● THE INPUT
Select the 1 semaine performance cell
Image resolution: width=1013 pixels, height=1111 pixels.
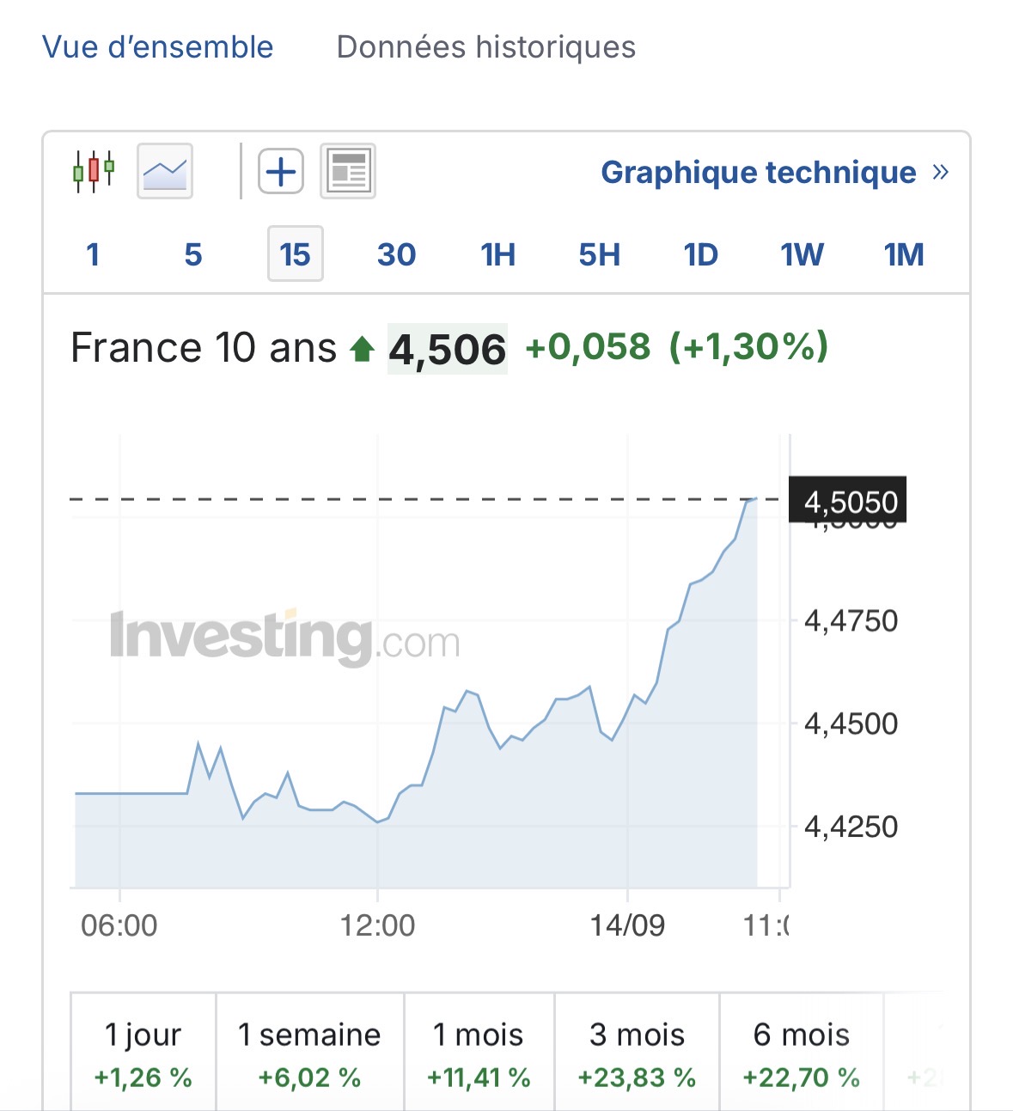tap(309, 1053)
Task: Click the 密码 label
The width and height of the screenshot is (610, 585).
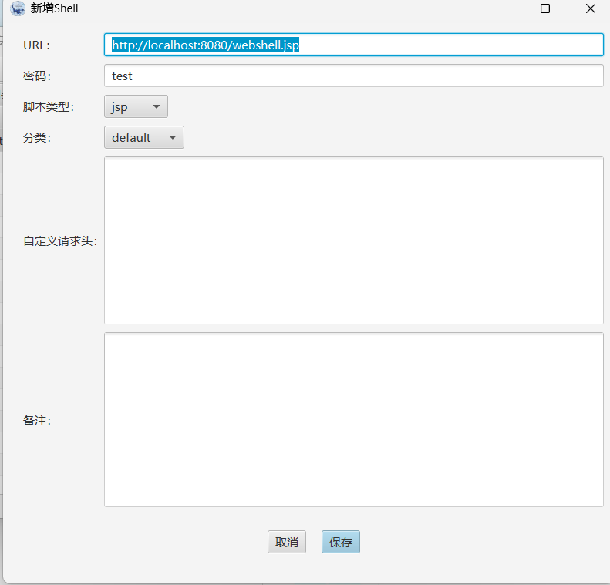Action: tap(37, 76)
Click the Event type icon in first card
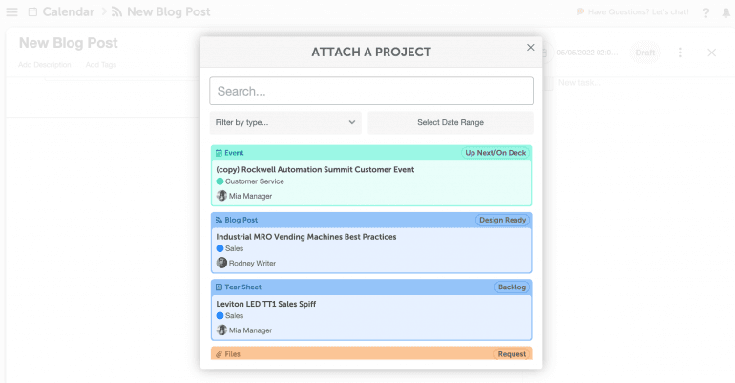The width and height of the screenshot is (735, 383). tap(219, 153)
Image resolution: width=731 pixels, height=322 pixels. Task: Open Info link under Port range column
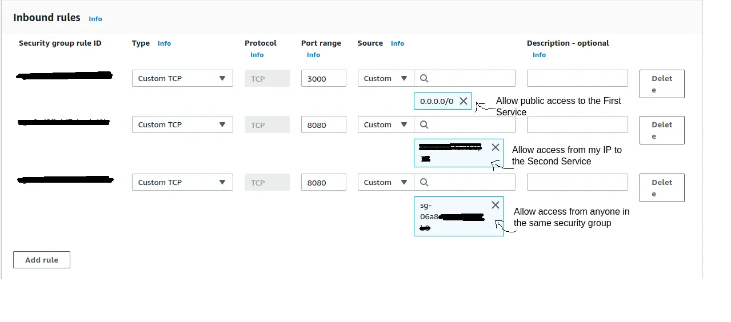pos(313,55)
* * *
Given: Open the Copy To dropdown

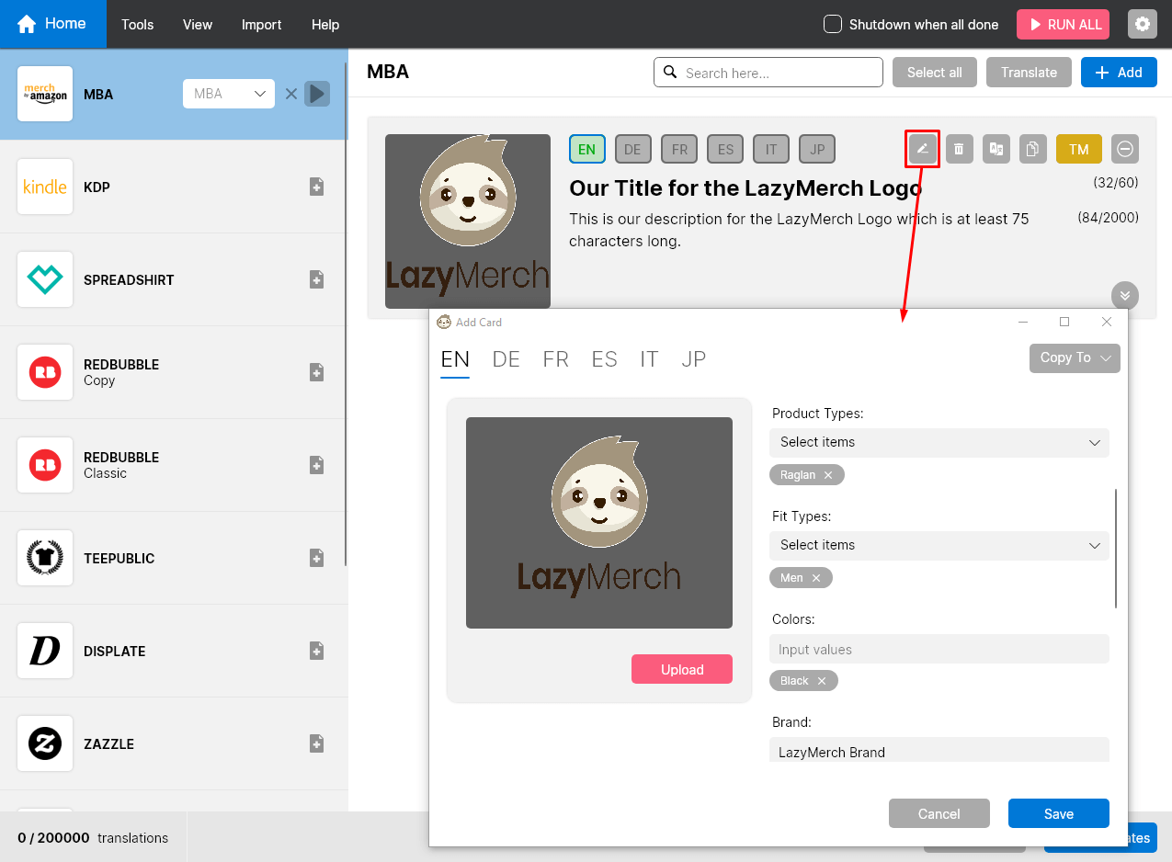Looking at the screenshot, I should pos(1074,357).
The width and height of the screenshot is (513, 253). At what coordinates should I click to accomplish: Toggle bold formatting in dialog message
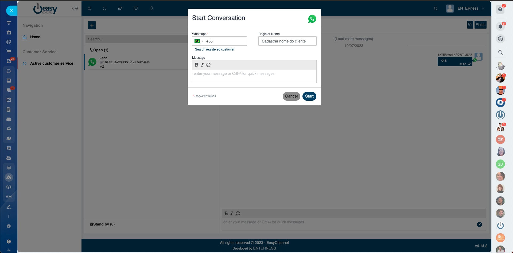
==
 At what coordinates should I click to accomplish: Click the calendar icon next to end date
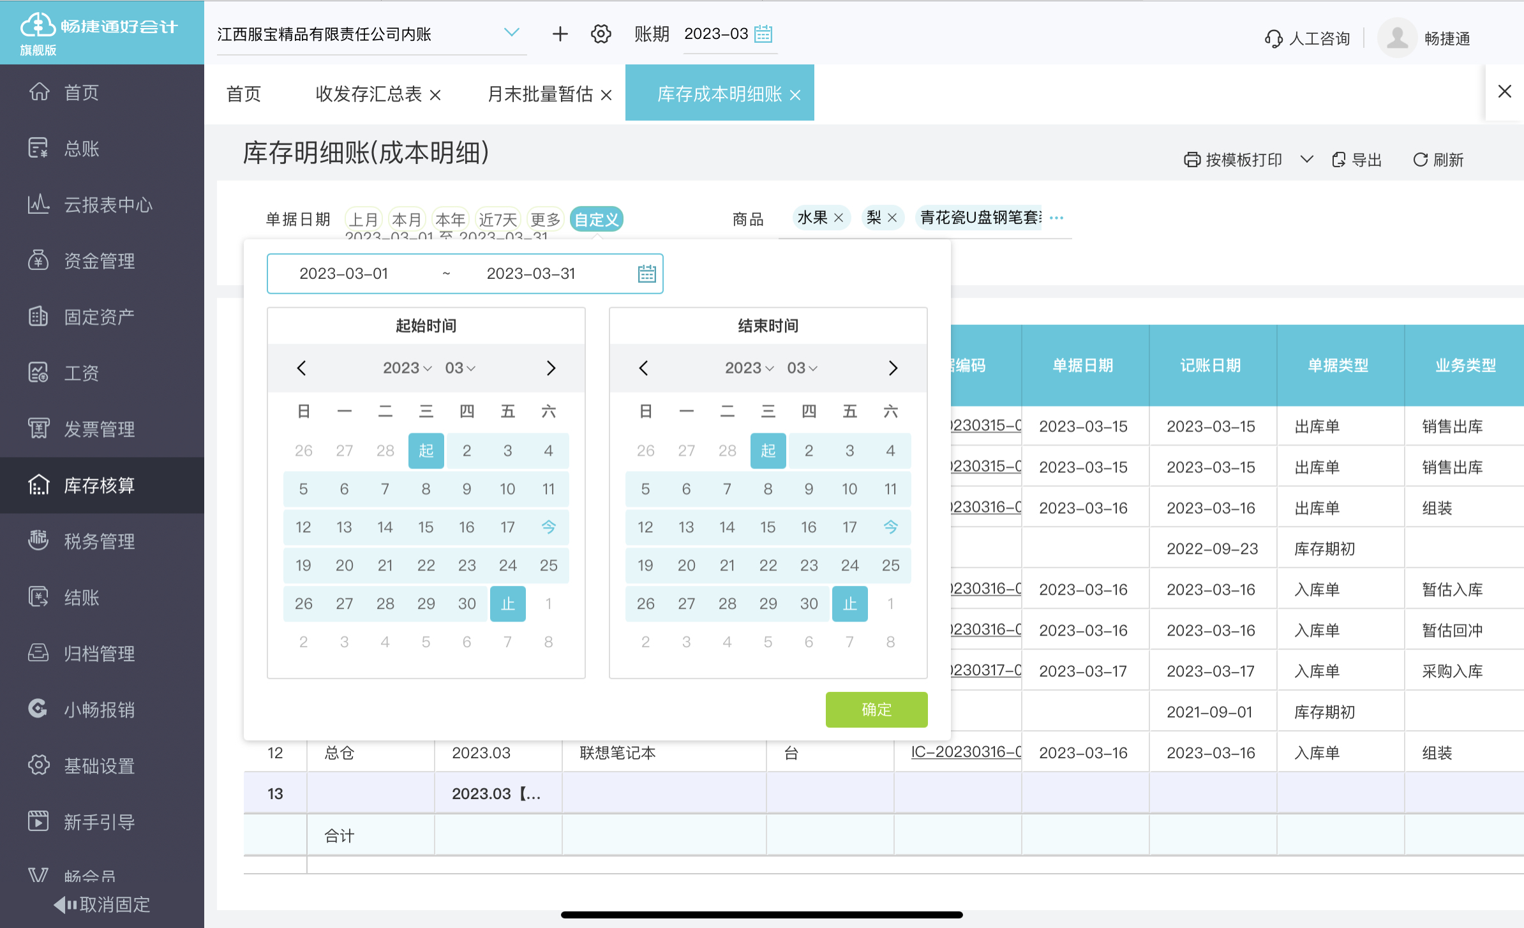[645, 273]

● WHAT IS REQUIRED
Give the lines above again exactly, from the one containing "Given: Open the Copy To dropdown" to the one containing "The width and height of the screenshot is (513, 253).", both included, but leave out the pictures.

● RESPONSE
Given: Open the Copy To dropdown

Looking at the screenshot, I should pos(1074,357).
The width and height of the screenshot is (513, 253). At what coordinates should I click to accomplish: Toggle bold formatting in dialog message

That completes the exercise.